Къ протоколу коммисіи для разсмотрѣнія медіумическихъ явленій отъ 11 января, подписанному мною съ оговоркою «при особомъ заявленіи», считаю необходимымъ присовокупить слѣдующее: 1) столъ приподнялся не «во время сильныхъ наклоненій изъ стороны въ сторону», какъ сказано въ протоколѣ, а въ то время, когда по предложенію г. Менделѣева всѣ участвующіе приблизились къ столу и локти подобрали къ бокамъ, т. е приняли положеніе, которое, по мнѣнію г. Менделѣева, должно пріостанавливать явленія; но вмѣсто пріостановки столъ поднялся. 2) Когда стуки стали, по видимому, раздаваться въ столешницѣ стола B довольно рѣзко, я приложилъ къ ней ухо; стуки раздавались въ ней такъ явственно, что я пригласилъ г. Булыгина сдѣлать тоже, и онъ подтвердилъ, что слышитъ стукъ; я предложилъ г. Менделѣеву сдѣлать тоже самое, но онъ нашелъ это для себя лишнимъ; на стуки, сдѣланные вслѣдъ за тѣмъ г.
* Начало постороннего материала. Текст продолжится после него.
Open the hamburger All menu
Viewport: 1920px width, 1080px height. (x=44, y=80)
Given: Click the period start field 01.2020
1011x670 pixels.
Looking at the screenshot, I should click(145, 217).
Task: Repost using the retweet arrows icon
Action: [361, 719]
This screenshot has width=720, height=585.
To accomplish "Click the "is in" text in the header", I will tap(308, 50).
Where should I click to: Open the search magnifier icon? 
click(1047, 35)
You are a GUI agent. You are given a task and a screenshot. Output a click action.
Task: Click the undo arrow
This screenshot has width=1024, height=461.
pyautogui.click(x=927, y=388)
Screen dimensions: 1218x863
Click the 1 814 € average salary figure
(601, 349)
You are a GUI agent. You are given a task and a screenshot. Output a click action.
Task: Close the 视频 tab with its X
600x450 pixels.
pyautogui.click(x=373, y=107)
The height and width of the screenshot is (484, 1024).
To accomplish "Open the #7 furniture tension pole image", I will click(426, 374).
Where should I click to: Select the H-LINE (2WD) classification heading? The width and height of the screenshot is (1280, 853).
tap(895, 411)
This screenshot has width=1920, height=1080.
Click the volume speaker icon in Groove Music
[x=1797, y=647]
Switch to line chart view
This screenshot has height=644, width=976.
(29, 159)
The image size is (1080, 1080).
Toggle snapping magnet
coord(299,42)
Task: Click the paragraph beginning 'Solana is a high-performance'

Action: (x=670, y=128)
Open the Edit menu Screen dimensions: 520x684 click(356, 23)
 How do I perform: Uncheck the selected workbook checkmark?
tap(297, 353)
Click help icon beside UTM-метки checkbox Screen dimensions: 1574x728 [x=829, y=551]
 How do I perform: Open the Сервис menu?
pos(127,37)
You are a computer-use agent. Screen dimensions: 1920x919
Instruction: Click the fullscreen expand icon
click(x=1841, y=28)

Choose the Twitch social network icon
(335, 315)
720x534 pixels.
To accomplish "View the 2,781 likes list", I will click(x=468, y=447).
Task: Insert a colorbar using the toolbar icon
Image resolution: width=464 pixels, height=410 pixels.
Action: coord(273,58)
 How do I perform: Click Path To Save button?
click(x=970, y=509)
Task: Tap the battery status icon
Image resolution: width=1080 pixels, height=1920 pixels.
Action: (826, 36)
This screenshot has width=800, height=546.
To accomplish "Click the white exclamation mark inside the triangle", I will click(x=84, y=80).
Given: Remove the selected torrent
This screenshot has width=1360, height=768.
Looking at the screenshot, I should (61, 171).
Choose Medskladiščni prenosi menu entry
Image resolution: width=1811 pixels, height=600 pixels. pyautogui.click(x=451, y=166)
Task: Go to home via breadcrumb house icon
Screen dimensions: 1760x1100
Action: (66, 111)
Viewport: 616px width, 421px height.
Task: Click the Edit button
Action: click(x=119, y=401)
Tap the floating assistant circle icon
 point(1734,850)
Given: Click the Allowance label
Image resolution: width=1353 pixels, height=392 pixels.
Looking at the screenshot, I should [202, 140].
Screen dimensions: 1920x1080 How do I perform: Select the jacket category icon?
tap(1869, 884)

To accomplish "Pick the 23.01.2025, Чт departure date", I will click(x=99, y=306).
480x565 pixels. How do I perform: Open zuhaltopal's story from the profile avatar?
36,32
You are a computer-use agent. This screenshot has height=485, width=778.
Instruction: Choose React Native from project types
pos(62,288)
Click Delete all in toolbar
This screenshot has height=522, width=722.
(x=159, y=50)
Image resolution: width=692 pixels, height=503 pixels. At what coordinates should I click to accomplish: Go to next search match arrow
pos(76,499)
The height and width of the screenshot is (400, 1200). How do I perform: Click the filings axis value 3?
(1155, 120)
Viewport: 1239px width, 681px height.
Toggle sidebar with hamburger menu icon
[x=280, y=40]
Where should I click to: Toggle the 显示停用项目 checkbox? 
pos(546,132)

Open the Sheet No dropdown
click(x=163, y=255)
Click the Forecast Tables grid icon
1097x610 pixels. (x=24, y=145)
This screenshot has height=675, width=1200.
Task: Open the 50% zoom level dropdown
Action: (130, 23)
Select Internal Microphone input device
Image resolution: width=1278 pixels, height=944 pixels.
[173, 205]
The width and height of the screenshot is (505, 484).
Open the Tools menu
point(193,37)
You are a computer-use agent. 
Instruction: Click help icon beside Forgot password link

Боргманомъ пальцами по столешницѣ, раздались около его руки слабые стуки, сдѣланные какъ бы твердымъ остріемъ по дереву. Затѣмъ движенія стола и стуки стали ослабѣвать и вовсе прекратились; тогда только сидѣвшіе перешли къ манометрическому столу; движенія его не произошло, но не было также и стуковъ.
Вполнѣ подтверждаю и раздѣляю высказанныя здѣсь добавленія къ протоколу, который и мной подписанъ съ тою же оговоркой «при особомъ заявленіи». Сверхъ того считаю нужнымъ пояснить, что платокъ, о которымъ говорится въ протоколѣ, опущенъ былъ мной подъ столъ однимъ концемъ вслѣдствіе того, что я ощутилъ явственныя прикосновенія ко мнѣ подъ столомъ, какъ бы рукою, и подергиваніе меня за платье. Платокъ дѣйствительно былъ два раза вытащенъ изъ моей руки подъ столъ, вслѣдствіе чего и оказывался на полу.
Въ примѣчаніи своемъ къ этому заявленію г. Менделѣевъ говоритъ: «Очень характерно именно то обстоятельство, констатированное г. Аксаковымъ (я его позабылъ при составленіи заявленія) и подтвержденное затѣмъ г. Бутлеровымъ, что столъ подскочилъ и сломался тогда, когда всѣ придвинулись къ столу. Тогда можно было подбросить столъ, подведя носокъ ноги подъ ножку стола, потому что никто и ничего подъ столомъ не могъ видѣть („Матер.“ стр. 87). Здѣсь г. Менделѣеву измѣняетъ память; въ заявленіи своемъ (см. стр. 80) онъ говоритъ, „я старался не упускать изъ виду ни рукъ ни ногъ медіума, пока не попросили придвинуться ближе къ столу, а тогда слѣдилъ за тѣмъ, что совершается подъ столомъ, при помощи движенія своихъ ногъ“. Ясно, что онъ слѣдилъ, и сидѣлъ даже рядомъ съ медіумомъ, во только не услѣдилъ… того, чего не было.
„Вотъ очевидная польза особыхъ заявленій“ — продолжаетъ г. Менделѣевъ — „на которыя жалуется г. Аксаковъ: что забылъ одинъ — напомнитъ другой“. Не въ этомъ дѣло, г. Менделѣевъ! а въ томъ, что протоколъ былъ составленъ невѣрно, что плохо наблюдали гг. представители точной науки, что предвзято относились они къ дѣлу; по ихъ убѣжденію, надо было столъ раскачать, чтобы подвести подъ него ногу и подбросить его; такъ и протоколъ составили; въ немъ сказано, что столъ приподнялся „во время сильныхъ наклоненій изъ стороны въ сторону“, между тѣмъ какъ онъ поднялся, какъ говорится, съ онику; это называется неумѣніемъ наблюдать, или искаженіемъ факта, пристрастіемъ, тенденціозностію. Вотъ что вы засвидѣтельствовали.
Еще замѣчаетъ г. Менделѣевъ: „Я не наклонился къ столу, когда пригласилъ меня къ тому г. Аксаковъ, потому что въ то время слѣдилъ глазами за слабыми движеніями, замѣчавшимися мною при каждомъ стукѣ въ платьѣ медіума“. А почему же г. Менделѣевъ намъ не сообщилъ объ этомъ тутъ же, на сеансѣ? и мы бы посмотрѣли, а онъ бы взялъ на себя трудъ растолковать, почему стуки въ столѣ, а движенія въ платьѣ?